Em um mundo cada vez mais tecnológico, é fácil imaginar um futuro em que pais escolham características dos filhos como se estivessem montando um perfil em um aplicativo: cor dos olhos, do cabelo, altura, tipo físico. Um cenário que parece ficção científica, mas está perigosamente próximo da realidade e pode aprofundar ainda mais as desigualdades sociais.
Se o Brasil fosse um país mais sério, com políticas públicas responsáveis e fiscalização rigorosa, poderíamos nos beneficiar imensamente de técnicas como essa, restritas exclusivamente ao tratamento de doenças genéticas. Evitar o sofrimento, garantir qualidade de vida, dar às famílias a chance de ter filhos saudáveis. Tudo isso é louvável.
Ainda que, tecnicamente, não se trate de uma “manipulação genética” completa, o procedimento envolve, sim, a substituição de partes do DNA. Trocam-se mitocôndrias de uma mulher por outras saudáveis, criando embriões com material genético de três pessoas. Uma solução engenhosa, mas que exige cautela. O experimento pode abrir precedentes para avanços da medicina que o mundo ainda não está preparado para enfrentar e talvez nunca esteja.

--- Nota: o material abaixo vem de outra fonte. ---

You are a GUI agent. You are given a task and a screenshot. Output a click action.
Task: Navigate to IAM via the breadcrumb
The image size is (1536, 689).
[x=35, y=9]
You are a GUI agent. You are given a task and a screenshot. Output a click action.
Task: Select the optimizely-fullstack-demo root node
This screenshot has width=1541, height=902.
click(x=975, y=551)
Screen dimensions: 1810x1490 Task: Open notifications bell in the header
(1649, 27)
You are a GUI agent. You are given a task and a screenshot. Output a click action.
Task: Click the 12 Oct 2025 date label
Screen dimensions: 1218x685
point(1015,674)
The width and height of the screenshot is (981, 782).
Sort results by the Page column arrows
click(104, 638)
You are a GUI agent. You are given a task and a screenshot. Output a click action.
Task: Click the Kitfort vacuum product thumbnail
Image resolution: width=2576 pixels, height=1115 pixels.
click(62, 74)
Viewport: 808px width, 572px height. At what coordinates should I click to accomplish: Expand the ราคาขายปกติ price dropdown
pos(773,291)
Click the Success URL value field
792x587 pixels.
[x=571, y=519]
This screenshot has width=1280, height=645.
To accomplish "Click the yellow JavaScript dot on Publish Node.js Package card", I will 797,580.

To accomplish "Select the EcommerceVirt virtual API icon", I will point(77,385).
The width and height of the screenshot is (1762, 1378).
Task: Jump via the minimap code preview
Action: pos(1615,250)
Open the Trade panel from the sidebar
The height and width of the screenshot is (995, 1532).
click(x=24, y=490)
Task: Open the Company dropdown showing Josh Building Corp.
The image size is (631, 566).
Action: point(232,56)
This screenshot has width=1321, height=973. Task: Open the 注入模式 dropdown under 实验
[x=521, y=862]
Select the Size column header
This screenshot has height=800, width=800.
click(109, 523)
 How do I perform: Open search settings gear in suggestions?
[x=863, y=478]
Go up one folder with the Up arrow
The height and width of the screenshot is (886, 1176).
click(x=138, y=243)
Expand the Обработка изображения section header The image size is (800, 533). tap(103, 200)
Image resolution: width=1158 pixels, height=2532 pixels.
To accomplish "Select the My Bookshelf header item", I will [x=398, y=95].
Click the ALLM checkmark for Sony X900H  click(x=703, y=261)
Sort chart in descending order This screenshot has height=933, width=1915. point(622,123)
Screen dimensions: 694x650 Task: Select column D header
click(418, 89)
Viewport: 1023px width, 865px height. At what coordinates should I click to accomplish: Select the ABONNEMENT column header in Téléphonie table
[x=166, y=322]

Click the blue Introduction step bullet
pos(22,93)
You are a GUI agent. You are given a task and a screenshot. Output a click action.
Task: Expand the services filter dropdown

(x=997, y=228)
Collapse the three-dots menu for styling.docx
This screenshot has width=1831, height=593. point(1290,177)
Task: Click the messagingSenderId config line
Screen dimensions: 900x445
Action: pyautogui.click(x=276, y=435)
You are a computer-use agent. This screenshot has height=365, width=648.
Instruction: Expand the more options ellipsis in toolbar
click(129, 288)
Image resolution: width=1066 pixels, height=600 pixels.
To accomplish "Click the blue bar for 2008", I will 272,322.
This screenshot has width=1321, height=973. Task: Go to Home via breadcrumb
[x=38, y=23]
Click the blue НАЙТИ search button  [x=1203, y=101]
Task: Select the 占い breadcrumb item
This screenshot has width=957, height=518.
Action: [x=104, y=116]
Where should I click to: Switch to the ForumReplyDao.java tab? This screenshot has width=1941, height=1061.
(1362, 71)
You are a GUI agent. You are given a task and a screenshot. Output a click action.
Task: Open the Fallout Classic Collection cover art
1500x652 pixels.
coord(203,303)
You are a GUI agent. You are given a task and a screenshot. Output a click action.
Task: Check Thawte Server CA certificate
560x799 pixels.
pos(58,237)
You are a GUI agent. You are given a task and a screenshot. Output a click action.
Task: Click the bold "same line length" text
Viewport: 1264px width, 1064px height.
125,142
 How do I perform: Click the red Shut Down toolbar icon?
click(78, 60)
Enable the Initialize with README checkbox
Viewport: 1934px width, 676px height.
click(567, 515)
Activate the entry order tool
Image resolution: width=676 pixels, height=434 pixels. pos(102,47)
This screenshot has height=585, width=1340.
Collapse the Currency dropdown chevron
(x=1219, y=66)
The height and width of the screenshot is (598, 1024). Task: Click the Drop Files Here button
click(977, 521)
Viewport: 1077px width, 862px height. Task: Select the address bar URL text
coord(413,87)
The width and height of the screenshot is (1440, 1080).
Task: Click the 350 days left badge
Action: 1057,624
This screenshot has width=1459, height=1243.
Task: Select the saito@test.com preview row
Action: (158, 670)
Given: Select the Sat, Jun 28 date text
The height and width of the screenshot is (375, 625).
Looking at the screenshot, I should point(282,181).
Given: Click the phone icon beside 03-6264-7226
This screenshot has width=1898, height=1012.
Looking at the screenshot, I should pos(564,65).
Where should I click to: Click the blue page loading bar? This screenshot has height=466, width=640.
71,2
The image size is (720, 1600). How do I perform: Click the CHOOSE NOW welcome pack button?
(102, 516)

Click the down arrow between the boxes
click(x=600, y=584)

A ciência salva vidas. Mas, sem ética, perde o rumo. O avanço é inevitável. Cabe à sociedade e aos legisladores definir limites claros para que o futuro não se torne um experimento perigoso. Devemos usar a inteligência humana com bom senso, afinal, estamos falando de seres humanos que podem ser gerados e de uma nova geração que será moldada por essas decisões.
Que a ciência continue evoluindo para, a cada dia, criar alternativas para a cura de doenças até hoje incuráveis. Mas, para isso, é essencial o olhar atento de toda a sociedade, para que possamos caminhar juntos na mesma direção e não criar ainda mais barreiras de desigualdades.